◆ Set exercise ◆
In the mailing-list message below, what is the correct Unicode translation of code 0xF5 in the Hungarian stopword file?
--- Selected extract ---
Re: BUG #10589: hungarian.stop file spelling error

From: Gavin Flower <GavinFlower(at)archidevsys(dot)co(dot)nz>
To: Tom Lane <tgl(at)sss(dot)pgh(dot)pa(dot)us>, Kevin Grittner <kgrittn(at)ymail(dot)com>, "zsoros(at)gmail(dot)com" <zsoros(at)gmail(dot)com>, "pgsql-bugs(at)postgresql(dot)org" <pgsql-bugs(at)postgresql(dot)org>
Subject: Re: BUG #10589: hungarian.stop file spelling error
Date: 2014-06-11 03:24:07
Message-ID: 5397CBD7.2070606@archidevsys.co.nz
Views: Raw Message | Whole Thread | Download mbox | Resend email
Thread:
Lists: pgsql-bugs

On 11/06/14 15:09, Tom Lane wrote:
> I wrote:
>>> [ we seem to have gotten a misencoded version of hungarian.stop ]
>> Actually, it looks like things are even worse than that: the Hungarian
>> stemmer code seems to be confused about this too. In the first place,
>> we've got a LATIN1 version of that stemmer, which I would imagine is
>> entirely useless; and in the second place, the UTF8 version has no
>> reference to any non-LATIN1 characters.
>> Again, I'm suspecting this problem goes further than Hungarian,
>> because the set of stem_ISO_8859_1_foo.c files in
>> src/backend/snowball/libstemmer/ covers a lot more languages than
>> I think LATIN1 is meant to cope with. I'm not sure how much of this
>> is broken in the original Snowball code and how much is our error
>> while importing the code.
> After further analysis, it appears that:
>
> 1. The cause of the immediately complained-of problem is that we took
> the stopword file we got from the Snowball website to be in LATIN1,
> whereas it evidently was meant to be in LATIN2. The problematic
> characters were code 0xF5 in the file, which we translated to U+00F5,
> but the correct translation is U+0151. (There is another discrepancy
> between LATIN1 and LATIN2 at code point 0xFB, but by chance there are
> none of those in the stopword file.)
>
> 2. The Snowball people were just as confused as we were about the
> appropriate encoding to use for Hungarian: their code claims that the
> Hungarian stemmer can run in LATIN1, and contains this table of non-ASCII
> character codes used in it:
>
> /* special characters (in ISO Latin I) */
>
> stringdef a' hex 'E1' //a-acute
> stringdef e' hex 'E9' //e-acute
> stringdef i' hex 'ED' //i-acute
> stringdef o' hex 'F3' //o-acute
> stringdef o" hex 'F6' //o-umlaut
> stringdef oq hex 'F5' //o-double acute
> stringdef u' hex 'FA' //u-acute
> stringdef u" hex 'FC' //u-umlaut
> stringdef uq hex 'FB' //u-double acute
>
> Most of these codes are the same in LATIN1 and LATIN2, but o-double-acute
> and u-double-acute don't appear in LATIN1 at all, and the codes shown here
> are really for LATIN2.
>
> I've reported this issue upstream and there are fixes pending.
--- Data section ---
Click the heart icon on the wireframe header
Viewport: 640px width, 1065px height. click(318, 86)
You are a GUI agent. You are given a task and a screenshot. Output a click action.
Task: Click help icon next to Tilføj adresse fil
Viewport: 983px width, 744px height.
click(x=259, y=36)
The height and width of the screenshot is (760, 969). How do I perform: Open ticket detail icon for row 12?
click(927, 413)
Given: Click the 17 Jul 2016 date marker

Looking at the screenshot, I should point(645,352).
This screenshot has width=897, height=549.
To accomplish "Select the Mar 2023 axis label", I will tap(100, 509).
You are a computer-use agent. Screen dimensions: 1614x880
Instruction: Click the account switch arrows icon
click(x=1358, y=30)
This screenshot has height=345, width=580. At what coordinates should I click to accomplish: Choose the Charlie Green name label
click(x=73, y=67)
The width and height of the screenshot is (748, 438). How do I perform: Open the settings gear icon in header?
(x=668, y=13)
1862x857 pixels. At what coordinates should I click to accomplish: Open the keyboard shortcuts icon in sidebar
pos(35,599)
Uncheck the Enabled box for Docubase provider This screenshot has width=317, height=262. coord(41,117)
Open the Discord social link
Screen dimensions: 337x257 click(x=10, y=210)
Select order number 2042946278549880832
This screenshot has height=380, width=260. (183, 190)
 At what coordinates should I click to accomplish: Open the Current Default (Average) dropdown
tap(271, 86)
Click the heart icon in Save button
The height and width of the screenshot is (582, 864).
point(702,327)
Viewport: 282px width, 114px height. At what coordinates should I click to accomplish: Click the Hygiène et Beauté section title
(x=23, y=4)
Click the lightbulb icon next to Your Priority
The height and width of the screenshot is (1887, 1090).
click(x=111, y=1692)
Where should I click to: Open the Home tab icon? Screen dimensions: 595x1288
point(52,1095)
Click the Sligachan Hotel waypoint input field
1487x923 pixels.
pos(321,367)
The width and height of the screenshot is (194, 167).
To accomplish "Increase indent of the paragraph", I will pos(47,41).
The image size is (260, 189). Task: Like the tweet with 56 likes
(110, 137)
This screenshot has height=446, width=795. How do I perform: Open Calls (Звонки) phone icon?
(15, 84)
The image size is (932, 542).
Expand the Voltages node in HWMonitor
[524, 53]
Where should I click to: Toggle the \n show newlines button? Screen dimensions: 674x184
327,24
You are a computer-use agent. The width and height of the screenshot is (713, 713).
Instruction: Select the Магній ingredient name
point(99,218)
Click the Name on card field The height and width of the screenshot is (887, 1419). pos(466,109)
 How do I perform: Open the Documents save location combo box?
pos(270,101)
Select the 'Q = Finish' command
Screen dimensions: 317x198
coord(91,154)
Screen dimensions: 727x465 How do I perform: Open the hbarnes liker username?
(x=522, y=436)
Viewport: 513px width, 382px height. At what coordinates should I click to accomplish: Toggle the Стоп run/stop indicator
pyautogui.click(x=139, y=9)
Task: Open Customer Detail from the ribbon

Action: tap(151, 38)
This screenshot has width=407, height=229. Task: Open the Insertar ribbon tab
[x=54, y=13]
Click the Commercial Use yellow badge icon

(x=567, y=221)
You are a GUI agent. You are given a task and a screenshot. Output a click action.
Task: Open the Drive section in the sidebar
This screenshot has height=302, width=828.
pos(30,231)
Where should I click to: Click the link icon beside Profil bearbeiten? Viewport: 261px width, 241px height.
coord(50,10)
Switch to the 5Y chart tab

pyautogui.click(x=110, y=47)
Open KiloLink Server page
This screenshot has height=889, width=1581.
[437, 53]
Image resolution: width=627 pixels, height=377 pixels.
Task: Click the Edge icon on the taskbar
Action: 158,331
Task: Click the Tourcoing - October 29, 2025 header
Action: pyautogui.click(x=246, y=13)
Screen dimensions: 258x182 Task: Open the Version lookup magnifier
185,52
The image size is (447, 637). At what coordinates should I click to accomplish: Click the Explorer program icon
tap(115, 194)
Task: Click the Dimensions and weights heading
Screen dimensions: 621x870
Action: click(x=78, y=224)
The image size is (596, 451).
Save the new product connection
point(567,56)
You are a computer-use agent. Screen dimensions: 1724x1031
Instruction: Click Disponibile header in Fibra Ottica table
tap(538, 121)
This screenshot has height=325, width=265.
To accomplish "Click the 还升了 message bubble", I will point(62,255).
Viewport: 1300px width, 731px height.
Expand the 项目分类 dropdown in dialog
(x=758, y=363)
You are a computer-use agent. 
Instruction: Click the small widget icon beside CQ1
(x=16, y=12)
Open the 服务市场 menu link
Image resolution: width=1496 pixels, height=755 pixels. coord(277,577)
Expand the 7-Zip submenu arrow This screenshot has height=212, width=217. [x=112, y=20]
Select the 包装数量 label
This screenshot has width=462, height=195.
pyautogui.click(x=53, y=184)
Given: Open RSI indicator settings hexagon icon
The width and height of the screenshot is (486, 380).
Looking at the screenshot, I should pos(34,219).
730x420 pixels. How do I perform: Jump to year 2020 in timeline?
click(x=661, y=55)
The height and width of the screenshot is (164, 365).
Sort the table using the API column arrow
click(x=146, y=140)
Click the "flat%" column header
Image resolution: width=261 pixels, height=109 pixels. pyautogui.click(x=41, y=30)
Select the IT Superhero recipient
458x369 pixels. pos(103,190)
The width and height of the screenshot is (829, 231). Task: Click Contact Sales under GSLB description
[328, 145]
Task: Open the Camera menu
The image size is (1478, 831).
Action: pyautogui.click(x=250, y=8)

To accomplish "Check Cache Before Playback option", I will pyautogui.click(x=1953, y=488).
---
◆ Answer to the task ◆
U+0151